Il tenait à la main un chapeau, également garni de galons dorés et orné de plumes vertes ; le long de sa cuisse pendait une épée, dans un fourreau de cuir. Enfin, pour compléter le tableau, Petrouchka, suivant une habitude invétérée, — celle de se promener en tenue d’intérieur, plus que négligée, — était pieds nus.
M. Goliadkine inspecta son valet sous toutes les coutures et parut satisfait de cet examen. La livrée, de toute évidence, avait été louée pour quelque événement solennel. D’autre part, durant cette inspection, Petrouchka avait suivi avec beaucoup d’attention chaque mouvement de son maître, témoignant une extrême curiosité et une étrange impatience, ce qui avait, à n’en point douter, fortement embarrassé M. Goliadkine.
— Eh bien, et la calèche ?
— La calèche est arrivée, également.
— Pour la journée ?
— Oui, pour la journée. Vingt-cinq roubles.
— Mes chaussures sont-elles là, aussi ?
— Elles sont là.
— Crétin. Ne peux-tu pas parler correctement, dire : elles sont là, M’sieur. Apporte-les…
M. Goliadkine parut fort enchanté de ses nouvelles chaussures. Il se fit ensuite apporter du thé et ordonna à Petrouchka de lui préparer de quoi se laver et se raser. Il mit beaucoup de temps et de soin à se raser et autant à se laver, avala son thé en toute hâte, pour se consacrer enfin à la tâche la plus importante : l’habillement de sa personne. Il enfila ses pantalons presque neufs, puis revêtit une chemise à boutons dorés, un gilet orné de jolies fleurs aux couleurs voyantes, noua au cou une cravate de soie bigarrée et enfin endossa sa redingote, également neuve et soigneusement brossée.
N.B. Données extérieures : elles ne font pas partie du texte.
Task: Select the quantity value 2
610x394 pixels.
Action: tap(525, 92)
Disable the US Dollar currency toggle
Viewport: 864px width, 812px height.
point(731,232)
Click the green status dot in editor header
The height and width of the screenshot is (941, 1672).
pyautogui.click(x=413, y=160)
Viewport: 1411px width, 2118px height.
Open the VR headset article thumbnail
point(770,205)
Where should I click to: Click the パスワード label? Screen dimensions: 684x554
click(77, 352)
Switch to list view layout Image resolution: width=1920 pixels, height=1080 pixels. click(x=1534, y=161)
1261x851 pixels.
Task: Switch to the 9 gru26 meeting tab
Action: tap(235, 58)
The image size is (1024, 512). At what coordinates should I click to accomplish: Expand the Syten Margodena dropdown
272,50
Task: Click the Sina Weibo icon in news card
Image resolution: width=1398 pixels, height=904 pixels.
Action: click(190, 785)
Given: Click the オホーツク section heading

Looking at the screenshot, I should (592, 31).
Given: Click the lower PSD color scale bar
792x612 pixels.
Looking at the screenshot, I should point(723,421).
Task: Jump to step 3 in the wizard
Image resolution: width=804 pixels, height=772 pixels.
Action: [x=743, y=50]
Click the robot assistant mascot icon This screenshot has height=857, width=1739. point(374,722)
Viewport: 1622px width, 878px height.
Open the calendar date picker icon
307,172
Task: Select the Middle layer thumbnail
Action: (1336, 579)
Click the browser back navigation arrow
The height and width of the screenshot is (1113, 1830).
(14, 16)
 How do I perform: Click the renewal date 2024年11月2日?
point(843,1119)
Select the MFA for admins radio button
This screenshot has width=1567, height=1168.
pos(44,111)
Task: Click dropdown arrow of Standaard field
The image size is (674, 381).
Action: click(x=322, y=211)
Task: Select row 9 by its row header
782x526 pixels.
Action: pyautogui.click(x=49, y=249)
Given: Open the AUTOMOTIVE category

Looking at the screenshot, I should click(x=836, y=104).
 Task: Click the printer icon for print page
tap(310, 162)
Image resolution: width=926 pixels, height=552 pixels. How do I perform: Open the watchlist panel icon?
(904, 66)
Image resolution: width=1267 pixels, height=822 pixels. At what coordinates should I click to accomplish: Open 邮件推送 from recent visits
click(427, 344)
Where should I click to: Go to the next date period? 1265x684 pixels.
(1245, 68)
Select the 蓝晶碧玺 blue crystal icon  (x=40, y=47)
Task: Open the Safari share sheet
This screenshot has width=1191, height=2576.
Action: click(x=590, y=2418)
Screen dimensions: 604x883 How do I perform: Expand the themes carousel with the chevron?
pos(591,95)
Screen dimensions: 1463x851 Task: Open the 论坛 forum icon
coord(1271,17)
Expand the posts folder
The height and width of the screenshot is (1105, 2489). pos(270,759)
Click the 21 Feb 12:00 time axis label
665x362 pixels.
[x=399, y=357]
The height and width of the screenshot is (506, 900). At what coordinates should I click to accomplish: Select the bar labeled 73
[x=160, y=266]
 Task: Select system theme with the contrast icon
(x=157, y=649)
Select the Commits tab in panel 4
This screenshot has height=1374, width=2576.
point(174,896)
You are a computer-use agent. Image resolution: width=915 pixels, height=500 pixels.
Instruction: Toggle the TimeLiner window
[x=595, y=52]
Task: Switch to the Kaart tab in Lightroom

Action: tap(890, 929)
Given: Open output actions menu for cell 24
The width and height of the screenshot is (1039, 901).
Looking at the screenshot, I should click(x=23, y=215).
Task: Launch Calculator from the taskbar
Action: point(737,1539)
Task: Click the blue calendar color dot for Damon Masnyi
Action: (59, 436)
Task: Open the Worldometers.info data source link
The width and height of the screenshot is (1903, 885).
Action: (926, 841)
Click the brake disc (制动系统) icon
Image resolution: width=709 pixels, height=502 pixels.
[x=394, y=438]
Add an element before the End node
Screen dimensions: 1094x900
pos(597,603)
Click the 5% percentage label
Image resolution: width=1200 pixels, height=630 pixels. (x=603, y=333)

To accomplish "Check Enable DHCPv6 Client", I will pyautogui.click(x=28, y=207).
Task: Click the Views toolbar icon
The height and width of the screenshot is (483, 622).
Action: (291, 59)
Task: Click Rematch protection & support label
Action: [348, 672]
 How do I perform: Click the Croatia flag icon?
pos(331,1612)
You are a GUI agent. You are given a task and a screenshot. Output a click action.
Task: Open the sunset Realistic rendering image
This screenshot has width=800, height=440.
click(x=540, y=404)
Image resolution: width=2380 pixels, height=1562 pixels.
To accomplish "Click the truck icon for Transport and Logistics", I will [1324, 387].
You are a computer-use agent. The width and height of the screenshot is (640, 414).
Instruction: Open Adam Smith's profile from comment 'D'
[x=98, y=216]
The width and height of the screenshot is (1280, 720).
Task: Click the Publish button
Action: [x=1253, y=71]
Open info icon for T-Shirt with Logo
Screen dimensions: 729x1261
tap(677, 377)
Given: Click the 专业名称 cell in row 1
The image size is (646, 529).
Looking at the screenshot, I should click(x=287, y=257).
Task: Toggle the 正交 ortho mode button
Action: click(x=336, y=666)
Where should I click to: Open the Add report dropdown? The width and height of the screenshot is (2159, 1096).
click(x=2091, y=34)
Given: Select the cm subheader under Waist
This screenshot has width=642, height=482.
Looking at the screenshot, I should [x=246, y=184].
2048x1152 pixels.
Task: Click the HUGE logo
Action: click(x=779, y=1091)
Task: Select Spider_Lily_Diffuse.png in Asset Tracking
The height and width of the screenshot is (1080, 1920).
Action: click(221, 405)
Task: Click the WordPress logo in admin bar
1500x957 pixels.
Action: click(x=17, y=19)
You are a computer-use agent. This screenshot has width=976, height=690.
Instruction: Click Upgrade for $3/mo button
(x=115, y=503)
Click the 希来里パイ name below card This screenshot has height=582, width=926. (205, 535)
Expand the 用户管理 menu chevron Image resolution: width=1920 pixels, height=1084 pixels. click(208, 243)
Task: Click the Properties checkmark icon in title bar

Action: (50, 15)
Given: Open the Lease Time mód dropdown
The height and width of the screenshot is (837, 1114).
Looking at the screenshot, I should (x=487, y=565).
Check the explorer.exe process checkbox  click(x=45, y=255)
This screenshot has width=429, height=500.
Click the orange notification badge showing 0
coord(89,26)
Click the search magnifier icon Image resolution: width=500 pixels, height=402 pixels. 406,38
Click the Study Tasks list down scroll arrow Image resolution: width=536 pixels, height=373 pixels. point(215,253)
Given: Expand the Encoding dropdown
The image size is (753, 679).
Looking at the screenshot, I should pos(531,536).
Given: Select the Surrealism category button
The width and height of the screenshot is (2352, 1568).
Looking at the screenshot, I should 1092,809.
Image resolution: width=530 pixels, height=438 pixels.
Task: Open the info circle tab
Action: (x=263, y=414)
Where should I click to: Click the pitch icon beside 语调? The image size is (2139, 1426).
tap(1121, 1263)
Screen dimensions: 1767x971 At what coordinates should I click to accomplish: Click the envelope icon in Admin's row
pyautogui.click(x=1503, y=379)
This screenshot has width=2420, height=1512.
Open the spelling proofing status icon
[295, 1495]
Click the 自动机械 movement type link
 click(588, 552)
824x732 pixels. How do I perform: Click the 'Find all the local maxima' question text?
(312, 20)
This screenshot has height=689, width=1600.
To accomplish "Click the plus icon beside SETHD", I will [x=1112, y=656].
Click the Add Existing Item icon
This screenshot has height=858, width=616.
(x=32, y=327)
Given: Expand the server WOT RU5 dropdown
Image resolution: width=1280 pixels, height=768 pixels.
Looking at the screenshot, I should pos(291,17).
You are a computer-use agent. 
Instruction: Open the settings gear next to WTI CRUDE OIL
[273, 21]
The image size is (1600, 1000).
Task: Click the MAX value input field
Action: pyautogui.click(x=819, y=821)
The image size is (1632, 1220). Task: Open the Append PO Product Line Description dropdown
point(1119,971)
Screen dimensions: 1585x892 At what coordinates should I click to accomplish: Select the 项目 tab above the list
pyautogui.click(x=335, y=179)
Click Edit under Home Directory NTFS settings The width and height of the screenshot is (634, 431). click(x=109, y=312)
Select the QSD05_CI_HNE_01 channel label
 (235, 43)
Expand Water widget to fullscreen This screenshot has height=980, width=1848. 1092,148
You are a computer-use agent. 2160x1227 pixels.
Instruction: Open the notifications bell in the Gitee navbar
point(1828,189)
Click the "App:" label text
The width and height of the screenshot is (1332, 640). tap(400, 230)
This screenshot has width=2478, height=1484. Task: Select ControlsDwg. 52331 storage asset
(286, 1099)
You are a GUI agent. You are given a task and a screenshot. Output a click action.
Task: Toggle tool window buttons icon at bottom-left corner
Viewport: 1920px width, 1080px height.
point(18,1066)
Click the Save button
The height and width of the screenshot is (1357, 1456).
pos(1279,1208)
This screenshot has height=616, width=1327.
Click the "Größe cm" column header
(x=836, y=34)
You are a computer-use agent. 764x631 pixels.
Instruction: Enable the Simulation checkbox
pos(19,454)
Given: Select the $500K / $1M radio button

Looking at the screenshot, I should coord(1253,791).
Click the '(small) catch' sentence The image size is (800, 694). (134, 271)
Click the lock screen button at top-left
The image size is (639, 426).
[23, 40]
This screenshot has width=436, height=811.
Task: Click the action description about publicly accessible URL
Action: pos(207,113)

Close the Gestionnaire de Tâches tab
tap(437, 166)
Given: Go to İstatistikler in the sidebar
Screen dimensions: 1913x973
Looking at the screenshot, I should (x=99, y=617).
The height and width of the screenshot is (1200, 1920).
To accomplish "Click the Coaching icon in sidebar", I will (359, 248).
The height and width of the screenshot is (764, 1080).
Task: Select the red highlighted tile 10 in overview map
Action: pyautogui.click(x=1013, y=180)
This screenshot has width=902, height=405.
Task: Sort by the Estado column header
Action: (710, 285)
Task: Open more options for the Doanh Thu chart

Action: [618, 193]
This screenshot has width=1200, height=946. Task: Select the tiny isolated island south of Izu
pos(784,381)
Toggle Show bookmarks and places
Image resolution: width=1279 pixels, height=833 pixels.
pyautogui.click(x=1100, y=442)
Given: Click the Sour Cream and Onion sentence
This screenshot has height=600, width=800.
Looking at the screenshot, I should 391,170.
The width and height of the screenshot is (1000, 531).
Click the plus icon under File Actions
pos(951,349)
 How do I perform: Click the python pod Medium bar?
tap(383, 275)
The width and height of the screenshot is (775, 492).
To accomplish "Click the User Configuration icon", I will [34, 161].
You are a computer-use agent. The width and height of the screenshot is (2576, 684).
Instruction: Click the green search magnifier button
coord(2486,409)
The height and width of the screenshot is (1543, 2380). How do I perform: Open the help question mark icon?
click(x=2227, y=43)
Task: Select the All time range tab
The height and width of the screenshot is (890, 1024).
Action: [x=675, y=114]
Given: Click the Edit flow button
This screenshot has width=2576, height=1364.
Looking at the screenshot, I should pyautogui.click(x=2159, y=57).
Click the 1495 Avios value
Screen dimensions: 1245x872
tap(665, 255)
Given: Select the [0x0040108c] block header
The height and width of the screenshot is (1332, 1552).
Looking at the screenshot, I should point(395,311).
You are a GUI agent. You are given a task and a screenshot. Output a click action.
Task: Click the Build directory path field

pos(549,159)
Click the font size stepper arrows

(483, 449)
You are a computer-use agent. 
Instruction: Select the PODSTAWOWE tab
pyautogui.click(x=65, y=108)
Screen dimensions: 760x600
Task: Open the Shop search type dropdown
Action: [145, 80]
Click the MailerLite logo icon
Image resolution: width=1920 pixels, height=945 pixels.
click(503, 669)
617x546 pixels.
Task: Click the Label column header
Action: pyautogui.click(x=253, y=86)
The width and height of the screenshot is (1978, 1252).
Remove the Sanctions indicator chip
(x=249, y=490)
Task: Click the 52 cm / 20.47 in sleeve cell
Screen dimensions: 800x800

Tout en s’habillant, il ne cessait de jeter des regards pleins de tendresse vers ses chaussures ; à chaque instant il soulevait tantôt l’une tantôt l’autre pour en admirer la façon, tout en marmottant sans arrêt entre ses dents et soulignant, de temps à autre, ce colloque intérieur d’une grimace pleine de contentement.